Glaza's testimony at the hearing corresponded to what was represented in his affidavit to the Commission in support of his petition for review: He maintained that he never spoke to Baumgardner on or before June 30, 2003, about submitting the case on Stipulations; that he was pressured into signing them at the last minute; that he did not understand the legal impact of signing the Stipulations; and that he was told by Baumgardner that he could not withdraw the Stipulations after they were submitted to the Administrative Law Judge (Tr. 8-31.)

Glaza testified that he was concerned that the case was not being prepared properly. He sent "reams of information" to Baumgardner that included Glaza's review and comments and summaries of depositions. (Tr. 16, 18-19.) Baumgardner assured him that everything was all right and that he was prepared to go forward to hearing. On July 1st or 2nd, Baumgardner, however, then took the position that the correct way to proceed was by submitting the matter on Stipulations and briefs. (Tr. 19, 29-30.)

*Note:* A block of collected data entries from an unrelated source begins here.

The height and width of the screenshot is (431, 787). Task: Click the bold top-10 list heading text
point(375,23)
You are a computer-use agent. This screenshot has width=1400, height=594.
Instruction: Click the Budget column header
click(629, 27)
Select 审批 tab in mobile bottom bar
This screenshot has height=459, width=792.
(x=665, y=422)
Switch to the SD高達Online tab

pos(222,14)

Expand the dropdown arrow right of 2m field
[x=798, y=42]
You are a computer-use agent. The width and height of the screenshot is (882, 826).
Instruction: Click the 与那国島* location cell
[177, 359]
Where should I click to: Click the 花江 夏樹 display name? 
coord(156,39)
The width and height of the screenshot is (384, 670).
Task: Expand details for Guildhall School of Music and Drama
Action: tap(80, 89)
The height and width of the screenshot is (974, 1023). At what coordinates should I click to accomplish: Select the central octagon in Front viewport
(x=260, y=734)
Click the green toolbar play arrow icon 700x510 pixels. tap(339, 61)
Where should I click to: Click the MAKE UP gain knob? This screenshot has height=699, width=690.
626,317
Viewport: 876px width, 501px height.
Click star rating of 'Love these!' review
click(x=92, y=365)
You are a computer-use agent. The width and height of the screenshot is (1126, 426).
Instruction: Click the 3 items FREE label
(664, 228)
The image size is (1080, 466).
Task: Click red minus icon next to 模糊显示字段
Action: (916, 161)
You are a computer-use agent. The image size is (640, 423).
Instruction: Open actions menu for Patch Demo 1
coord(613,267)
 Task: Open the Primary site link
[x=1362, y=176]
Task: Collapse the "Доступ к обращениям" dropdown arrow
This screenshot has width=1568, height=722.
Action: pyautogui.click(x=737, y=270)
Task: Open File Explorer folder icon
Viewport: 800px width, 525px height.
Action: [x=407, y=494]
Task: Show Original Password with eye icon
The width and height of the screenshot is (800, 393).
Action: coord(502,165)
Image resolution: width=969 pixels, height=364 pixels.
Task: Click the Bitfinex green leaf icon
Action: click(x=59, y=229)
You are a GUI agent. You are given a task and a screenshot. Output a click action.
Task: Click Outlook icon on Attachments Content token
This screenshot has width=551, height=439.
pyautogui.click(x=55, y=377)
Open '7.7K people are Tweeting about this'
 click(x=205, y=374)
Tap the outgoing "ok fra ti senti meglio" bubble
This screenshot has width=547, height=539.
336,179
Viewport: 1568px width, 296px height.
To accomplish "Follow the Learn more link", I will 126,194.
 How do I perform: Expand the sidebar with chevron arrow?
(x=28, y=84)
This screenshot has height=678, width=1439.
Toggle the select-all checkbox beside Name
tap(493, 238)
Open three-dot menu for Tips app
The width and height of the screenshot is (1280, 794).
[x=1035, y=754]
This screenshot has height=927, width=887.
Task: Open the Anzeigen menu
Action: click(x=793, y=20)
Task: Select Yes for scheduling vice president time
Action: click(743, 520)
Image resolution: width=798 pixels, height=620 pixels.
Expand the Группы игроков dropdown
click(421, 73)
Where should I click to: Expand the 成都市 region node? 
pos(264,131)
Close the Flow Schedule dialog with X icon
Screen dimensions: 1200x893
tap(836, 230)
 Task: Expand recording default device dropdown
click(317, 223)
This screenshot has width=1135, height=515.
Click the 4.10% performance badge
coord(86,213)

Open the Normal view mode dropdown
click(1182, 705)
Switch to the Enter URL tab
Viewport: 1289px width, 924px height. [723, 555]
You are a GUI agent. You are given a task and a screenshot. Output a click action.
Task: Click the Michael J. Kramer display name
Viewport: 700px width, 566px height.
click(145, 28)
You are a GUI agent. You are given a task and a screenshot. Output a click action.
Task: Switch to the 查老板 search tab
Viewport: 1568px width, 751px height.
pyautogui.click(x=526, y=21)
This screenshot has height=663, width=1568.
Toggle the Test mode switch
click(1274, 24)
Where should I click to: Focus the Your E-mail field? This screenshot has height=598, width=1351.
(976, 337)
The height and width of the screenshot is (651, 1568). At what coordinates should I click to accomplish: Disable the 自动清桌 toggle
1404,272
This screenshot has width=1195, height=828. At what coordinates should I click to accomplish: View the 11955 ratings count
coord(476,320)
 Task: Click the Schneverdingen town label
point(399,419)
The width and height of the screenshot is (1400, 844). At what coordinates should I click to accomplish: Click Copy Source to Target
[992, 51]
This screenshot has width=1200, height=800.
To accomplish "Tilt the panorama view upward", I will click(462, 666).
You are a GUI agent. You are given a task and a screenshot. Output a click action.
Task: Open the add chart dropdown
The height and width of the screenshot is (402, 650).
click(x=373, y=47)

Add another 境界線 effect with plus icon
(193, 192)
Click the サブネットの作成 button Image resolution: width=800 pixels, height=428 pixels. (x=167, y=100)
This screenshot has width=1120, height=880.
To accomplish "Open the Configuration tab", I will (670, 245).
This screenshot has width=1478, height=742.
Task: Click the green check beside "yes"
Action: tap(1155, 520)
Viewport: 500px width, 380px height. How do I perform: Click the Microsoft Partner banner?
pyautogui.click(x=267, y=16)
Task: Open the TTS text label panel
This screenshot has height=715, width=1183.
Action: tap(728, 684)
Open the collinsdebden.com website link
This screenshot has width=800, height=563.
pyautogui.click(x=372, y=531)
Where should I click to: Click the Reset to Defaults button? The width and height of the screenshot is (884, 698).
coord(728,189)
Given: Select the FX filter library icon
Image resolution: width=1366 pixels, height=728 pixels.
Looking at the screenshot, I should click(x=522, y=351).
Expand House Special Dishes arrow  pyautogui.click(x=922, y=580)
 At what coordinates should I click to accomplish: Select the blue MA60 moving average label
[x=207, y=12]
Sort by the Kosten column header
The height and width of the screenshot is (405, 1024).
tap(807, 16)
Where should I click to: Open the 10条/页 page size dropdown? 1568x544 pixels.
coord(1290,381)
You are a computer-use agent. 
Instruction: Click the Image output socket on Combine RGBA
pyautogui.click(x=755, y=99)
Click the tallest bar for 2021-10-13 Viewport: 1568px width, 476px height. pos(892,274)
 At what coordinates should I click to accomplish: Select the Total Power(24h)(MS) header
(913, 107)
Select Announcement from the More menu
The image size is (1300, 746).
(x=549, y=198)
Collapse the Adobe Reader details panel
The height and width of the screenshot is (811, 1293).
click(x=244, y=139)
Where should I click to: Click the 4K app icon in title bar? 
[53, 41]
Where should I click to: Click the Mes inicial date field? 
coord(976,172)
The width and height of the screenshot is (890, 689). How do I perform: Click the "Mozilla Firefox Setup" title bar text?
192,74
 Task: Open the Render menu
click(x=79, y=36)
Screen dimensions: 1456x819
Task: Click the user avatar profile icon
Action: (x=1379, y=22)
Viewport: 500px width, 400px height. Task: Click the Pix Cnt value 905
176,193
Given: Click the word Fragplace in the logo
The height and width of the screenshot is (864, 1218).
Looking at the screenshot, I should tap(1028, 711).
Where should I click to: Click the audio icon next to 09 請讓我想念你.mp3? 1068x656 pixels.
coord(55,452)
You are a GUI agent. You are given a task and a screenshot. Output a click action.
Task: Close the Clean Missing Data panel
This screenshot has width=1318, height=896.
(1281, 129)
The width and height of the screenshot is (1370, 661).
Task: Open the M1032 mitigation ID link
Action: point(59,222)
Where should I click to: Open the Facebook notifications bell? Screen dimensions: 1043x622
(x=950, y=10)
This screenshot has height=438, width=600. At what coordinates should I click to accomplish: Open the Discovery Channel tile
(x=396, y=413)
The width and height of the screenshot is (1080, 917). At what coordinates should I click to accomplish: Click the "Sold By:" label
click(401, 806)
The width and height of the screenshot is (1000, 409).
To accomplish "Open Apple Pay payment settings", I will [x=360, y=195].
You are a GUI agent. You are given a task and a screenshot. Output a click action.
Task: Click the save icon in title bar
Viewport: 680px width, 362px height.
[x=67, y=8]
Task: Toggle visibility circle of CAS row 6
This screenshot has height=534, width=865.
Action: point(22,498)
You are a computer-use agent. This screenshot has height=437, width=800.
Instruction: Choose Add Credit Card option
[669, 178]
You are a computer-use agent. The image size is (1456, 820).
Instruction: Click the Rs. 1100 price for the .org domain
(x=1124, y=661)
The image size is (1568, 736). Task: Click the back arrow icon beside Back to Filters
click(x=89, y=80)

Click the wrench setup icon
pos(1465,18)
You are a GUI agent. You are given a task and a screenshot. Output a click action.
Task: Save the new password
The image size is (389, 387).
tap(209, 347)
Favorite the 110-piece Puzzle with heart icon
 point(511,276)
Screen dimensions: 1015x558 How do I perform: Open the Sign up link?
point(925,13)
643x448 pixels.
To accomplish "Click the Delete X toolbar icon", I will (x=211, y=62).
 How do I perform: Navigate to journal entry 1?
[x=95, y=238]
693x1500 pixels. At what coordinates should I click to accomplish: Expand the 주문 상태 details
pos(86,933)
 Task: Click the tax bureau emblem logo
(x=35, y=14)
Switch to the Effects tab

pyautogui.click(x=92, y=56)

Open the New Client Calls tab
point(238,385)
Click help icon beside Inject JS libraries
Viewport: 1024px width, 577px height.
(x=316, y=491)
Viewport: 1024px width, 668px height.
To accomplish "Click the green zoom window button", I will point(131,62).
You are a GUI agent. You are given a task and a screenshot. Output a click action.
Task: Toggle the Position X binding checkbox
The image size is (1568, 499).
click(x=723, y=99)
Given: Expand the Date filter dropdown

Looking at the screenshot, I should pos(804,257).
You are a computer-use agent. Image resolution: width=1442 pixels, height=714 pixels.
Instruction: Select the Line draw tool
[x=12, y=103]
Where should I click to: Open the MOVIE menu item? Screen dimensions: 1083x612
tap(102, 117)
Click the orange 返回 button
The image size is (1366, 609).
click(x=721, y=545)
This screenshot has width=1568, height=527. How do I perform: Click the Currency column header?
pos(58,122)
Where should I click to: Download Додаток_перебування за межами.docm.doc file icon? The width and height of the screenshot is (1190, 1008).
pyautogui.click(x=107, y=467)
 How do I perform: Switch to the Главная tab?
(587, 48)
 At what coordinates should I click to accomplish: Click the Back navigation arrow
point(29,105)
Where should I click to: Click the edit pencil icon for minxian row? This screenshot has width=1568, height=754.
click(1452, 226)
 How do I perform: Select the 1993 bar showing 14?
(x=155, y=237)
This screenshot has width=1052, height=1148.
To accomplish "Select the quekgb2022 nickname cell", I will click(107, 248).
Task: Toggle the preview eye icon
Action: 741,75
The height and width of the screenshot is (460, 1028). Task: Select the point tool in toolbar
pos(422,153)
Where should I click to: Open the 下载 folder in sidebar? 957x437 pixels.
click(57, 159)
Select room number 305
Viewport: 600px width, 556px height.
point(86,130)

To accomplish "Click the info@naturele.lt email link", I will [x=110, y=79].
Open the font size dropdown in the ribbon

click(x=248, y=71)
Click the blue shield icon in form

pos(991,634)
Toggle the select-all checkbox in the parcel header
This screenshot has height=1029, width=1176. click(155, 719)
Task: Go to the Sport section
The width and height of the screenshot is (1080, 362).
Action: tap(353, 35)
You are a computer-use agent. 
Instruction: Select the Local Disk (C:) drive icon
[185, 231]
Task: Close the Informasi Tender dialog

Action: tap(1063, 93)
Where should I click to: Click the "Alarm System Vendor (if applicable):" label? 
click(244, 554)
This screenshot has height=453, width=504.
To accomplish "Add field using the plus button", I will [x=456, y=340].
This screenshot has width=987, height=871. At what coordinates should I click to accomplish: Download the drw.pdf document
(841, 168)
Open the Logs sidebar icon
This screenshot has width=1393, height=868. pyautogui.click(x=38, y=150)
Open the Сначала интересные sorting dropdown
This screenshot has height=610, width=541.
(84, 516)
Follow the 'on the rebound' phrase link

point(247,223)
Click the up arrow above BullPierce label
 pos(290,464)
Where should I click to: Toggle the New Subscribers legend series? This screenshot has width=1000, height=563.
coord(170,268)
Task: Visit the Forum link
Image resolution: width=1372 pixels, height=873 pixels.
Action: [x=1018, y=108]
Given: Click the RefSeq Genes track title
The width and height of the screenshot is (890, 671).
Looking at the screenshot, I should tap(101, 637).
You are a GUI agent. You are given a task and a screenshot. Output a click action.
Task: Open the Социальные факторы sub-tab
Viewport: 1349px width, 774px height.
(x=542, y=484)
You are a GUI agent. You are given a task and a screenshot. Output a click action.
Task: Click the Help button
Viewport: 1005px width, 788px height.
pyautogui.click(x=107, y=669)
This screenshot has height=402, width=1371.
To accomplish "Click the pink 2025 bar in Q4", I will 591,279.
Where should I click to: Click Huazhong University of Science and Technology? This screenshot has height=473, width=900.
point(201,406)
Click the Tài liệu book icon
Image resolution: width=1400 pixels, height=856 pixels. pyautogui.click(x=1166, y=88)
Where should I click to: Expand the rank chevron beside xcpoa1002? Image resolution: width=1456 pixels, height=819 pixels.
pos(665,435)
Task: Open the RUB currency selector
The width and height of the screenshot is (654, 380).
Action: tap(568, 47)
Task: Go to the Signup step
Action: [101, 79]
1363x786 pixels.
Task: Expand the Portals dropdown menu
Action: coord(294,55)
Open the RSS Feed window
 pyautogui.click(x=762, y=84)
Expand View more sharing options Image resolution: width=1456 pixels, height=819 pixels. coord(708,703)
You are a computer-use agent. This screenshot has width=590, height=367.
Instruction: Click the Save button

After receiving the Stipulations, Glaza testified that he told Baumgardner that they were "one-sided" and did not accurately put forth Glaza's case. Glaza made some suggestions and Baumgardner told Glaza that he would attempt to have them inserted. (Tr. 20-21.)

Liebman also testified in a manner consistent with his affidavit: He stated that he was never given authority to review the documents at the Division's office, because Glaza wanted to avoid possible duplication of legal services until the lead counsel issue was resolved. Glaza, in the meantime, was not sending Liebman any documents. Liebman also added that because he was withdrawing from representation and because his communications with Baumgardner were always limited, he never discussed why the case was being submitted on Stipulations with Baumgardner. (Tr. 32-33.) When asked by Glaza of his opinion of the Stipulations, Liebman told him that he was effectively consenting to imposition of the sanctions discussed therein. Liebman also explained to Glaza that, based on what he was telling him, there seemed to be a "disconnect" between what the documents said and what, according to Glaza, Baumgardner was telling him. (Tr. 34-36.) Liebman confirmed that Glaza was concerned about Baumgardner's representation during the March-June time frame, particularly Baumgardner's scheduling conflicts, but that Baumgardner continually reassured Glaza that everything was under control. (Tr. 37.)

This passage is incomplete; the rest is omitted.